┏━━
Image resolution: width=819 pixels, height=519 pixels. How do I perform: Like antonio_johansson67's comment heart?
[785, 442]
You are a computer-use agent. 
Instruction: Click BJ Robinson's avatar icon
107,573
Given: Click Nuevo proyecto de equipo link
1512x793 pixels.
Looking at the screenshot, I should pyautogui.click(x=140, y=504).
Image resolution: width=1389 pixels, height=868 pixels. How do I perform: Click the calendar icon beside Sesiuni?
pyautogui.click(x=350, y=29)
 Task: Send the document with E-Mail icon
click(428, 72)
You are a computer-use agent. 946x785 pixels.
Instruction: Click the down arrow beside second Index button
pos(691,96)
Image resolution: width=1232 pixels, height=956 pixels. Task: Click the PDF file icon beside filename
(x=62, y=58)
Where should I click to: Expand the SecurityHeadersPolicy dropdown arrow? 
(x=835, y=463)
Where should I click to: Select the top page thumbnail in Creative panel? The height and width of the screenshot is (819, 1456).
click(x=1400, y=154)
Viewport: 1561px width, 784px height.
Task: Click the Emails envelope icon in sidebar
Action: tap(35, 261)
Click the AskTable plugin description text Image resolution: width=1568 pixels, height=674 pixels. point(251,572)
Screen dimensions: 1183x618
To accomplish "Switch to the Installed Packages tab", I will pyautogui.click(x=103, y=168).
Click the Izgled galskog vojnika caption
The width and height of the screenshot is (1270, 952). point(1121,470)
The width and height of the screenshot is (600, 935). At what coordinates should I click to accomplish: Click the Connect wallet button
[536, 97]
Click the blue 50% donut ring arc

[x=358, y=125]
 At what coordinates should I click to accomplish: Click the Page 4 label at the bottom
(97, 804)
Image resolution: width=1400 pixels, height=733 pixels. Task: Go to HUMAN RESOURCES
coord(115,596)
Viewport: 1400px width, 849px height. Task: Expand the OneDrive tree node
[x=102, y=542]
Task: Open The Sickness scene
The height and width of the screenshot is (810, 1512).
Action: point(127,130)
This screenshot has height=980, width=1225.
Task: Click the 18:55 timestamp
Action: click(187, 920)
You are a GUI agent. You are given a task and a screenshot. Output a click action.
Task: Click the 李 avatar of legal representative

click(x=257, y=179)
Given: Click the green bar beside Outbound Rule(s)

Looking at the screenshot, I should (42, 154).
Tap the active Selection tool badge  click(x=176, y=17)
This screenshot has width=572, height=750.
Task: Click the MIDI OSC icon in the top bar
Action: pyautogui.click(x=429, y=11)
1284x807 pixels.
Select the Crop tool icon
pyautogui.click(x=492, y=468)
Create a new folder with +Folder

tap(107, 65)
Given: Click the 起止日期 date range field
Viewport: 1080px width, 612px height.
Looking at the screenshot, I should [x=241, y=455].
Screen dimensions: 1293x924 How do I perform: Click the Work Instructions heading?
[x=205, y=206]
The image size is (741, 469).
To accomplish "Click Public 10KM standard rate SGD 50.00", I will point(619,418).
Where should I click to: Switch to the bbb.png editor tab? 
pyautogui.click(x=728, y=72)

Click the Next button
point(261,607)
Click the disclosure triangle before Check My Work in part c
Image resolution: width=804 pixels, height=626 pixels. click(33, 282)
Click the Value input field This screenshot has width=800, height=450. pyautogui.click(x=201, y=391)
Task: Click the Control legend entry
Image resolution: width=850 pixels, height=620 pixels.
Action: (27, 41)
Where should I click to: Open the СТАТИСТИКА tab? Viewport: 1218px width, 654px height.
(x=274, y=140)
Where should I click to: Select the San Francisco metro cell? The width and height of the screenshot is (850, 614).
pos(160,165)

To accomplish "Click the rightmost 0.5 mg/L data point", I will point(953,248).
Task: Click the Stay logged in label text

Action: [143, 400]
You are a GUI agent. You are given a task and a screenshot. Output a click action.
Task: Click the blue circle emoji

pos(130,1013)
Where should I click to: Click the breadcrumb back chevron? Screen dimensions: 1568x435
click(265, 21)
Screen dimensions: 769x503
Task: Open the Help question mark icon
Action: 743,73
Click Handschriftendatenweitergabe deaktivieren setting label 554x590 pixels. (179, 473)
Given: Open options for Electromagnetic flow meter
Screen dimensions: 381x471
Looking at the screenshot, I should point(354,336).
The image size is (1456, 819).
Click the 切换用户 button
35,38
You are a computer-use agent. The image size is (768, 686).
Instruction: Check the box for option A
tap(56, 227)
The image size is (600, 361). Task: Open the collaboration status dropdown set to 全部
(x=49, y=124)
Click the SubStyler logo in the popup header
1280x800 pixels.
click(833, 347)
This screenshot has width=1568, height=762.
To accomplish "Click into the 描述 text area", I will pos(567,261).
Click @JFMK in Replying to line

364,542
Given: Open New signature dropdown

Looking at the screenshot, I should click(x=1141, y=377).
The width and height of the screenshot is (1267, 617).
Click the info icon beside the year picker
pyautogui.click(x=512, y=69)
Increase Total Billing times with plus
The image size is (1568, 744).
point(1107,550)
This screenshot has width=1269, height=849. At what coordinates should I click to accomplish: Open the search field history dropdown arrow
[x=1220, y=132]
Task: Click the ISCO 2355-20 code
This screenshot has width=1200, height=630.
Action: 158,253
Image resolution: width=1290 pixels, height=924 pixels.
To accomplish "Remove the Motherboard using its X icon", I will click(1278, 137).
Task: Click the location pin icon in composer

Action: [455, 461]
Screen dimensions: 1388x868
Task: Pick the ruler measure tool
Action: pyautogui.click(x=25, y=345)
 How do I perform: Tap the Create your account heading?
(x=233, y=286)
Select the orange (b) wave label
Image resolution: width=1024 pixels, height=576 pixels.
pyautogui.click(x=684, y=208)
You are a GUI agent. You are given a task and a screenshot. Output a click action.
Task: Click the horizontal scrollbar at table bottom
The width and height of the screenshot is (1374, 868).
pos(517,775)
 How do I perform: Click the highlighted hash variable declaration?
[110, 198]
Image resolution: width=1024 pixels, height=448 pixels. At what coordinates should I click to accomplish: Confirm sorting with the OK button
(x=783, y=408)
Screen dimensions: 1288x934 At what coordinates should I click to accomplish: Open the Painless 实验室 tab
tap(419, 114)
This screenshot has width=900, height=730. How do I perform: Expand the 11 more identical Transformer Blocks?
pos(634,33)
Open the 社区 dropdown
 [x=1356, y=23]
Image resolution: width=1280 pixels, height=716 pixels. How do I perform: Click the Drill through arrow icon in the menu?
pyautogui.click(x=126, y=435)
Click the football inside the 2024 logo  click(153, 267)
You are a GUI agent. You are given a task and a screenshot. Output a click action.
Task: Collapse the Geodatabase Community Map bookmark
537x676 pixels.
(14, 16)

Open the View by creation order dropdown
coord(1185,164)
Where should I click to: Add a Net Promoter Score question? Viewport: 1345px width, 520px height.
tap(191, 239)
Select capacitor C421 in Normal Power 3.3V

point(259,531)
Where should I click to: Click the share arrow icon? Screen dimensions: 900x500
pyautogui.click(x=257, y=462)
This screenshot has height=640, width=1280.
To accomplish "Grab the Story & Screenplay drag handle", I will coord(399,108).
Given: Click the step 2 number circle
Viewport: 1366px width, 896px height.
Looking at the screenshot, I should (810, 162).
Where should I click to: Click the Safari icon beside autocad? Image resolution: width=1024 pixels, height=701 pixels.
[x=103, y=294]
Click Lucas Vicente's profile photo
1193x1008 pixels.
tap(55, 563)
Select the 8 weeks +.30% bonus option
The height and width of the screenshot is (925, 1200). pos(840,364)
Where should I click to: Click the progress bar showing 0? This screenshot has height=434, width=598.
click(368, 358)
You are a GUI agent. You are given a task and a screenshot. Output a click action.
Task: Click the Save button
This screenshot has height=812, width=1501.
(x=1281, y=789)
┗━━
**Istruzioni:** Ricopia senza alcuna modifica le righe dei dati riportati sopra, cominciando da quella che contiene "How do I perform: Tap" e proseguendo fino a quella che contiene "coord(1185,164)", entrambe comprese.

**Risposta:**
 How do I perform: Tap the Create your account heading?
(x=233, y=286)
Select the orange (b) wave label
Image resolution: width=1024 pixels, height=576 pixels.
pyautogui.click(x=684, y=208)
You are a GUI agent. You are given a task and a screenshot. Output a click action.
Task: Click the horizontal scrollbar at table bottom
The width and height of the screenshot is (1374, 868).
pos(517,775)
 How do I perform: Click the highlighted hash variable declaration?
[110, 198]
Image resolution: width=1024 pixels, height=448 pixels. At what coordinates should I click to accomplish: Confirm sorting with the OK button
(x=783, y=408)
Screen dimensions: 1288x934 At what coordinates should I click to accomplish: Open the Painless 实验室 tab
tap(419, 114)
This screenshot has width=900, height=730. How do I perform: Expand the 11 more identical Transformer Blocks?
pos(634,33)
Open the 社区 dropdown
 [x=1356, y=23]
Image resolution: width=1280 pixels, height=716 pixels. How do I perform: Click the Drill through arrow icon in the menu?
pyautogui.click(x=126, y=435)
Click the football inside the 2024 logo  click(153, 267)
You are a GUI agent. You are given a task and a screenshot. Output a click action.
Task: Collapse the Geodatabase Community Map bookmark
537x676 pixels.
(14, 16)

Open the View by creation order dropdown
coord(1185,164)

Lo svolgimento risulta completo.